**SET OF TASKS**.
**A.** In the text on the cubic prime function, condense the paragraph beginning "Results will be correct for the test cases" into a short bulleted list of its main facts.
**B.** From the records, quote the lines starting with the line that contains "The image size is (1120, 880)." and going on through the line that contains "click(x=929, y=772)".

**DOCUMENT SEGMENT**.

——————

Results will be correct for the test cases, all others will be wrong for one or more reasons. The key is using the specifier %g which will round enough for the test cases but show the others as real numbers. Above inputs of 614, the results are all less than zero. Assuming inputs are in the integer domain!

#include <stdio.h>
#include <stdlib.h>

int main(int argc, char **argv)
{
    // Convert input
    double x = atof(argv[1]);

    // Cubic prime determination function
    double y = -1.386269645E-5 * x * x * x + 7.572051723E-3 * x * x + 5.774239804E-1 * x + 1.199953896;

    // Print output, use %g because it guarantees the shortest output
    printf("First prime less than or equal to %g is %g - happy day.\n", x, y);

    // Done!

——————

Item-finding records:
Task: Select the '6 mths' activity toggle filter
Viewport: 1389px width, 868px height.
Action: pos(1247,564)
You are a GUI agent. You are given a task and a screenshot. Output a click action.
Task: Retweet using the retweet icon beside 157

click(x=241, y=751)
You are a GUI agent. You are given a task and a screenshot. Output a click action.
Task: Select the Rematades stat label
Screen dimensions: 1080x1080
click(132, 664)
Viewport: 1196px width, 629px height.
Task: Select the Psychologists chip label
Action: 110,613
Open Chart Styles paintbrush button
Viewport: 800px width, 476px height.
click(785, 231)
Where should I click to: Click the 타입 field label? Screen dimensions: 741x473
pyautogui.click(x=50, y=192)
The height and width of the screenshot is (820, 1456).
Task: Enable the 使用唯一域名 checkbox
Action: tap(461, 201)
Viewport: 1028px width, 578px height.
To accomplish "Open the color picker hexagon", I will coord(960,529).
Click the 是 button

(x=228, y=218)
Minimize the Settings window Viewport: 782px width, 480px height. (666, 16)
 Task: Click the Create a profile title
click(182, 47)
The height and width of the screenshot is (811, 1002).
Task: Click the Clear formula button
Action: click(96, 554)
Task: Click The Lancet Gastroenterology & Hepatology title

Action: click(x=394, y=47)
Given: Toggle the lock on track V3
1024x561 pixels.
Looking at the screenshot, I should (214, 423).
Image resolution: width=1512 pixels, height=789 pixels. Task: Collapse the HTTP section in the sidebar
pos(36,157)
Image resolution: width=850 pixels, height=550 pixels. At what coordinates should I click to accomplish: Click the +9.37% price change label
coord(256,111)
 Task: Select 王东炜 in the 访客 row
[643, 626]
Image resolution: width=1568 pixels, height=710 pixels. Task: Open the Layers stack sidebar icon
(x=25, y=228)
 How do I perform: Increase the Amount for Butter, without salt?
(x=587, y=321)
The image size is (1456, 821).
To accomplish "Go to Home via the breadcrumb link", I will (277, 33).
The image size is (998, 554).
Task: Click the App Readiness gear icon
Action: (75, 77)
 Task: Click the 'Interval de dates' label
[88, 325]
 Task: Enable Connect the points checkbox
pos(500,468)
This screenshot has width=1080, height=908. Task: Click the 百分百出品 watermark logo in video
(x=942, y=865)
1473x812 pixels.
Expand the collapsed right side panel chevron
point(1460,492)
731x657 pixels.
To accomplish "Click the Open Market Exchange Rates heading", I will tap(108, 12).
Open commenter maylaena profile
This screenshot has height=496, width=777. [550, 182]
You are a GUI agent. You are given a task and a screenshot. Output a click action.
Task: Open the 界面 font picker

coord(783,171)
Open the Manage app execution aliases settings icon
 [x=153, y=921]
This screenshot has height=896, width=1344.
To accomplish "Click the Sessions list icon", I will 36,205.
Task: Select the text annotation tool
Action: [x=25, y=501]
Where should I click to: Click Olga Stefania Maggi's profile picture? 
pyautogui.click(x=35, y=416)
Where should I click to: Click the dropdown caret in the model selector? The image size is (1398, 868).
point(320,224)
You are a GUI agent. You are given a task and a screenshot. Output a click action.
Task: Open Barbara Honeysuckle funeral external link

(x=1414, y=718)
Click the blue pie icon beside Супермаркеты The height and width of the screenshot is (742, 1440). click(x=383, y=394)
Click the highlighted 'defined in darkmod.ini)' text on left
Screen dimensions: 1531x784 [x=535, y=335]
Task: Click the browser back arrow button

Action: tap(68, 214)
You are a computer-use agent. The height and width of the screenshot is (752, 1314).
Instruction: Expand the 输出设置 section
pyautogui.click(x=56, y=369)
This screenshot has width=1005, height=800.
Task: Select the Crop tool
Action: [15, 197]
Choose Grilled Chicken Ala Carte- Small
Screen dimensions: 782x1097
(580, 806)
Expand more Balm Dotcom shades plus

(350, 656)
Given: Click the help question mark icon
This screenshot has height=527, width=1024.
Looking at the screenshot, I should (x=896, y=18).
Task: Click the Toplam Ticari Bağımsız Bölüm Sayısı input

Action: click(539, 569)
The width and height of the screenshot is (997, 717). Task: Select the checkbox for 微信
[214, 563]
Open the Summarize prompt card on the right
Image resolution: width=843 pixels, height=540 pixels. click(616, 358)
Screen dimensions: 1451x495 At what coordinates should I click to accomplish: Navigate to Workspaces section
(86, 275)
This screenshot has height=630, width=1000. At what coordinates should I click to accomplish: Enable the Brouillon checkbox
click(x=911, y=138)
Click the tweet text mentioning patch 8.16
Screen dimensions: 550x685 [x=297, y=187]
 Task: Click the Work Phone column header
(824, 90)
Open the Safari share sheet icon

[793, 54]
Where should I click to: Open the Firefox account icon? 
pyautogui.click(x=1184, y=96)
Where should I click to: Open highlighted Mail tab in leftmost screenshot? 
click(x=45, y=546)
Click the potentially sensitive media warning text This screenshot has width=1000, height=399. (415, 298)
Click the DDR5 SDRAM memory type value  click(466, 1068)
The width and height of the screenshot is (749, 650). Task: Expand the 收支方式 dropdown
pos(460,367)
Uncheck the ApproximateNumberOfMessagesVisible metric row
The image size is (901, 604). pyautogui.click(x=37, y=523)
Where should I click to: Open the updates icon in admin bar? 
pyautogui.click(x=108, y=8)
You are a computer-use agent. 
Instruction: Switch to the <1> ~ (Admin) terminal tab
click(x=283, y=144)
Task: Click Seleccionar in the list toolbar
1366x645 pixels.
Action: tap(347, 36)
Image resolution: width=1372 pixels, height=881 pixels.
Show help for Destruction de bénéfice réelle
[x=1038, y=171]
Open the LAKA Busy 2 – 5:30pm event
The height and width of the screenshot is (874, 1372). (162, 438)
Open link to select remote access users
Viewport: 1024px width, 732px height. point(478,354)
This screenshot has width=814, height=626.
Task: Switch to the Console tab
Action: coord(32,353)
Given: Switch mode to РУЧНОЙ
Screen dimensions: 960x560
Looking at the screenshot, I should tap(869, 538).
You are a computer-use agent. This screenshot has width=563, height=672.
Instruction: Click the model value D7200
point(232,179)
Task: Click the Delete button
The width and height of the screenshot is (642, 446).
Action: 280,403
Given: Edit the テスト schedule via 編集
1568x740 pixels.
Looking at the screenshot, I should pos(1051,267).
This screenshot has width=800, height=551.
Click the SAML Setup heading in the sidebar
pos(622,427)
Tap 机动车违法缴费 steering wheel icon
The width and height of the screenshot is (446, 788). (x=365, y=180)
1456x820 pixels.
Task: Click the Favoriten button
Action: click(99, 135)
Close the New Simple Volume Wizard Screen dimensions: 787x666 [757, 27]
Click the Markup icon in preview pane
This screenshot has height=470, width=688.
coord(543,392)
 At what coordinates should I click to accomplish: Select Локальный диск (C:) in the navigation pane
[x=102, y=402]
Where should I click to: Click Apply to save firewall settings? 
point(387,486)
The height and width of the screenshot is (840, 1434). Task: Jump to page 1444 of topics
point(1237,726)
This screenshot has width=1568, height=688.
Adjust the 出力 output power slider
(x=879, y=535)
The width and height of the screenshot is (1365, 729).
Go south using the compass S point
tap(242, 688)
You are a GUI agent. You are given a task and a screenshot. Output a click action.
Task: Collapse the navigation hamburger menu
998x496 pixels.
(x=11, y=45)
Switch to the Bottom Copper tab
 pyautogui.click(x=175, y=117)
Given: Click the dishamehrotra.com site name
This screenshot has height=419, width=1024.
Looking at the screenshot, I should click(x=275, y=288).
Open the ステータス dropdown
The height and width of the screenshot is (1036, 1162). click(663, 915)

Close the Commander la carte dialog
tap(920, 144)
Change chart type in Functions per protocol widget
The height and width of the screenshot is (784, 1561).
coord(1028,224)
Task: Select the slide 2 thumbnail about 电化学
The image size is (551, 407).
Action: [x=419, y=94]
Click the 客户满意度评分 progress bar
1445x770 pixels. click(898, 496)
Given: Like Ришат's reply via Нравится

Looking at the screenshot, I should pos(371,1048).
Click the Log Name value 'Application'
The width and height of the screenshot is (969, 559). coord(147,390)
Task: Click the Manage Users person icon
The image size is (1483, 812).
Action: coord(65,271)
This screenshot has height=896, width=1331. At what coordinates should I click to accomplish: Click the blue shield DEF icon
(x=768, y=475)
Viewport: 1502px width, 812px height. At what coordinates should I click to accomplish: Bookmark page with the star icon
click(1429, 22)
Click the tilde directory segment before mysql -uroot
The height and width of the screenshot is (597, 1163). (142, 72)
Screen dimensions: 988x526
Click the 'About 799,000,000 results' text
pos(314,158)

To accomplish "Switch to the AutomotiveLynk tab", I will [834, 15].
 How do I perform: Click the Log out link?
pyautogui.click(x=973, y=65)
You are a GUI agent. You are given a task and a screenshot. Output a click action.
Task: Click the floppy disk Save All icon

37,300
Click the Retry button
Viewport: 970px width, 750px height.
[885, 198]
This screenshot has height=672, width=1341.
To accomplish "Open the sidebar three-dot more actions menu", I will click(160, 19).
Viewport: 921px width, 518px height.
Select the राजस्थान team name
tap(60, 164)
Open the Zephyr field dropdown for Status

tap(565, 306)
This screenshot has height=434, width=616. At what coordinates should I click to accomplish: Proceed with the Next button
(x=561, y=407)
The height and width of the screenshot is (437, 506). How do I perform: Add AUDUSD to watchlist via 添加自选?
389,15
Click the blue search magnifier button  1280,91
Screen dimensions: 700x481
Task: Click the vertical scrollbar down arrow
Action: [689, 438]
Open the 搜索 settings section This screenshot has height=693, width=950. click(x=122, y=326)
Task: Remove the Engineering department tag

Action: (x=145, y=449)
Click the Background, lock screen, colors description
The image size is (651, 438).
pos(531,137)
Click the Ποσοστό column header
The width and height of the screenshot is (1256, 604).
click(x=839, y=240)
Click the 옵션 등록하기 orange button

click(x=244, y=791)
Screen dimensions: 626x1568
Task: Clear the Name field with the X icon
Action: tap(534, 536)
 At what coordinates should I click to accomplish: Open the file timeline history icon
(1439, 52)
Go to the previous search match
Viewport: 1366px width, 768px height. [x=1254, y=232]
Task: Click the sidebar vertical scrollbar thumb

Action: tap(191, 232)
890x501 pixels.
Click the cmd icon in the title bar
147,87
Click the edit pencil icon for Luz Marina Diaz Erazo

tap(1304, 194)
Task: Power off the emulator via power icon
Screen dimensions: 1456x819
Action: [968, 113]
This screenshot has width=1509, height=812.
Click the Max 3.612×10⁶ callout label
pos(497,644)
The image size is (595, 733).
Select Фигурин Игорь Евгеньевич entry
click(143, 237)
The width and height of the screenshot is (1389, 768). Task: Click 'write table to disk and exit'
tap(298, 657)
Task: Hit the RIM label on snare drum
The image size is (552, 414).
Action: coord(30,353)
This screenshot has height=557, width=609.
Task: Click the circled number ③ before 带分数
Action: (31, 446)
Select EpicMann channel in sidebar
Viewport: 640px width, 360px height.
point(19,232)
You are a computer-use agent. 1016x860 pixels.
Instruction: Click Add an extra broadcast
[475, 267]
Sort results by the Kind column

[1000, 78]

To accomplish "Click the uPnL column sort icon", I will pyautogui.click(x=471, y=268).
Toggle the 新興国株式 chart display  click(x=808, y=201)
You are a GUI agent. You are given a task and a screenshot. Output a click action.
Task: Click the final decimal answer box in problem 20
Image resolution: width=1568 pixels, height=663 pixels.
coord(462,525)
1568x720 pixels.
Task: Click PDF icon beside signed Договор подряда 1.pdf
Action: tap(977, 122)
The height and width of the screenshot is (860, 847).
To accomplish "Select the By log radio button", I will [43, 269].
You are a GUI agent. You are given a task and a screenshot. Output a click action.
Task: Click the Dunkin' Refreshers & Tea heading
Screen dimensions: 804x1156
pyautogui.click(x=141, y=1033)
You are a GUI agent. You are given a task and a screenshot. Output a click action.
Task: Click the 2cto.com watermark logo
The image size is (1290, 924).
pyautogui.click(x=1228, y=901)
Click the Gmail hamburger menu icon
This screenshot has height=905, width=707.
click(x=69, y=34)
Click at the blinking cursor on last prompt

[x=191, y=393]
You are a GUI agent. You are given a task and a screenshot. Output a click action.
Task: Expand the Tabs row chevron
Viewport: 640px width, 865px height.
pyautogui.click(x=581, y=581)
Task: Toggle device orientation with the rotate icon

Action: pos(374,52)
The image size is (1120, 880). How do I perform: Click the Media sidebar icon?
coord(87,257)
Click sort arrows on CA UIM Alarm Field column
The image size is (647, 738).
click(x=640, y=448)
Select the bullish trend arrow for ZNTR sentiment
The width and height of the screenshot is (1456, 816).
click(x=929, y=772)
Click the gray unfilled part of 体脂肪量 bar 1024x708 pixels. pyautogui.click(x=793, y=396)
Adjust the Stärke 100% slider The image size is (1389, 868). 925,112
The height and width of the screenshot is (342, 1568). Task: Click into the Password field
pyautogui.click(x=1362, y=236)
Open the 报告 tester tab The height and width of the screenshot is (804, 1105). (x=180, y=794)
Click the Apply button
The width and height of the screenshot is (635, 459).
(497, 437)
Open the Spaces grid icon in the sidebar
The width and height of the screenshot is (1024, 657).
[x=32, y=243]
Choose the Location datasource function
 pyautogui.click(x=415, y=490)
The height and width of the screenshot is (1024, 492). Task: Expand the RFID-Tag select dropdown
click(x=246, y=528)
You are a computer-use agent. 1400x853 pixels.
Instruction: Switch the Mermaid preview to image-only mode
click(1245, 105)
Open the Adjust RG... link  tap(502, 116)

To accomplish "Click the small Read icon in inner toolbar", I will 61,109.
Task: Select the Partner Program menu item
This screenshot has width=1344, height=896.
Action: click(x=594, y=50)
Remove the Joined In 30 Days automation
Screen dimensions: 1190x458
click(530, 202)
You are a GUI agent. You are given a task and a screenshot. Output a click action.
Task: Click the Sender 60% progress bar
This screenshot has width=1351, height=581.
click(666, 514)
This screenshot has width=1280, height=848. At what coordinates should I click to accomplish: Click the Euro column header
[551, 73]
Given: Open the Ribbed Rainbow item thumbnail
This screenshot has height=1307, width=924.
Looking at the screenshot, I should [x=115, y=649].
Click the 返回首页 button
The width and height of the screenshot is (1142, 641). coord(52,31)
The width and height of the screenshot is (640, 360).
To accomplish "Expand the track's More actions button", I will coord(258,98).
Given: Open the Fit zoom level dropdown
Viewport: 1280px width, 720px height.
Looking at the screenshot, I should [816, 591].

——————

**LIST OF SOLUTIONS**.
**A.**
- Results are correct for the test cases. All other inputs give wrong results for one or more reasons.
- The key is the %g specifier, which rounds enough for the test cases but shows the other results as real numbers.
- For inputs above 614, all results are less than zero.
- This assumes inputs are integers.

**B.**
The image size is (1120, 880). How do I perform: Click the Media sidebar icon?
coord(87,257)
Click sort arrows on CA UIM Alarm Field column
The image size is (647, 738).
click(x=640, y=448)
Select the bullish trend arrow for ZNTR sentiment
The width and height of the screenshot is (1456, 816).
click(x=929, y=772)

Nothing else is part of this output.